* _What the task asks_:
When writing out the entries below, keep only the lines from the line with "Given: Select the 옵션 tab" to the line with "Viewport: 912px width, 352px height.", both included, exactly as they are, and leave the pictures aside.

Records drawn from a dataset
Content starts

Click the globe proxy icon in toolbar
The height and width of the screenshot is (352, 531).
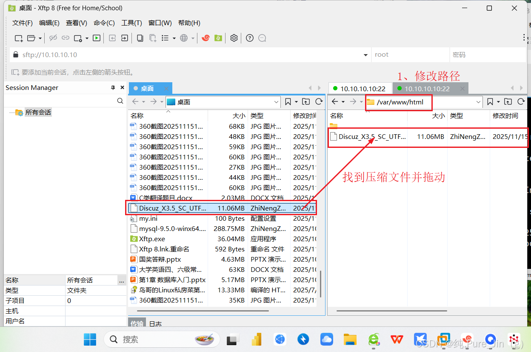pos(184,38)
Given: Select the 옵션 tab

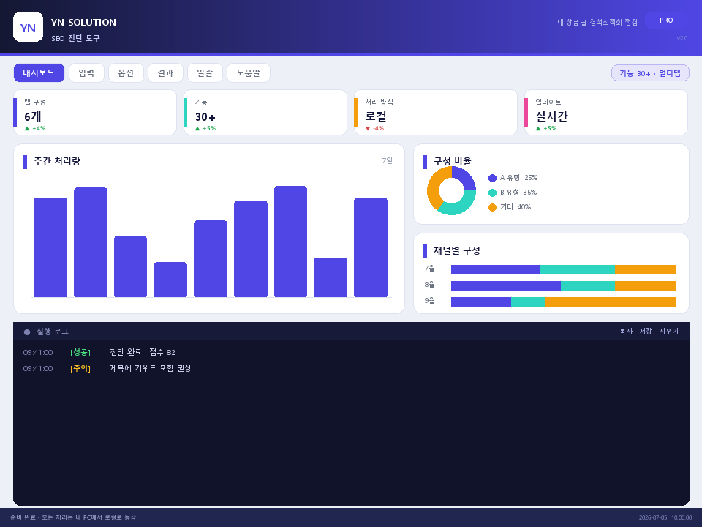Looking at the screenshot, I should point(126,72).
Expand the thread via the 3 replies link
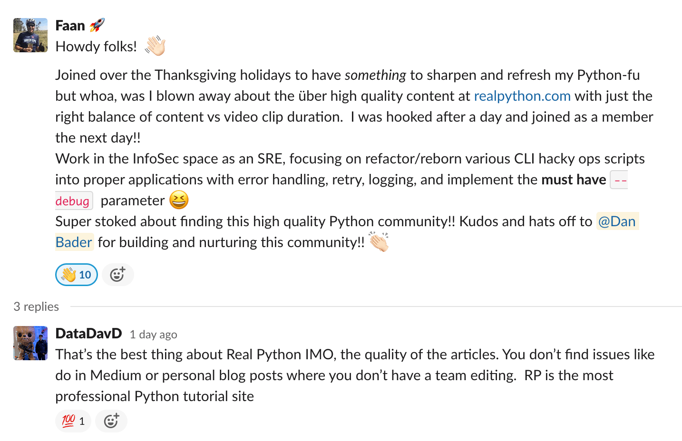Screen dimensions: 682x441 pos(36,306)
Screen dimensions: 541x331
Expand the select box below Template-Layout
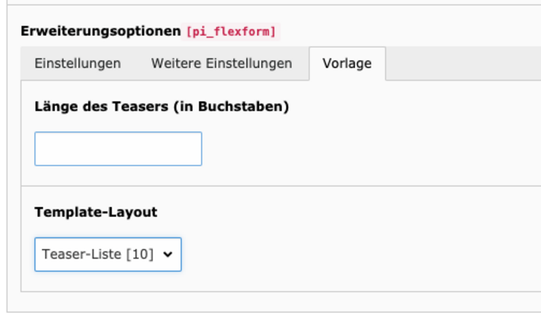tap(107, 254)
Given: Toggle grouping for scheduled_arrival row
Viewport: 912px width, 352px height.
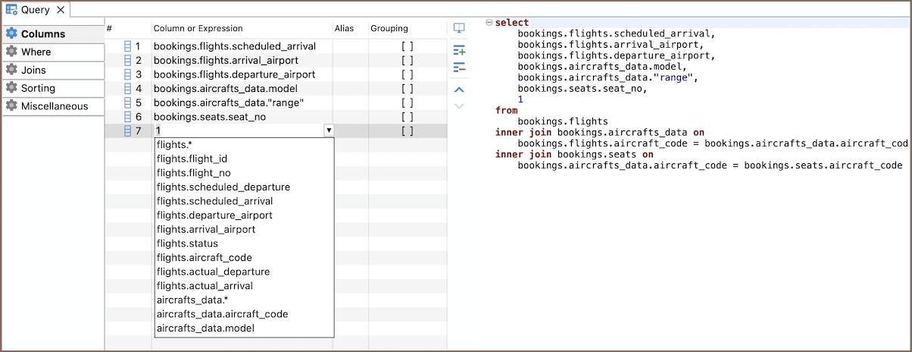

Content ends
Content starts

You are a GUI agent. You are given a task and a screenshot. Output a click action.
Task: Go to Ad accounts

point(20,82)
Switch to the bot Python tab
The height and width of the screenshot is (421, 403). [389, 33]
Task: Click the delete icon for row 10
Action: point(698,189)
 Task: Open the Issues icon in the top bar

Content ends

* _Solution for this task_:
Given: Select the 옵션 tab

Looking at the screenshot, I should point(126,72).
Expand the thread via the 3 replies link
Screen dimensions: 682x441 pos(36,306)
Screen dimensions: 541x331
Expand the select box below Template-Layout
tap(107, 254)
Given: Toggle grouping for scheduled_arrival row
Viewport: 912px width, 352px height.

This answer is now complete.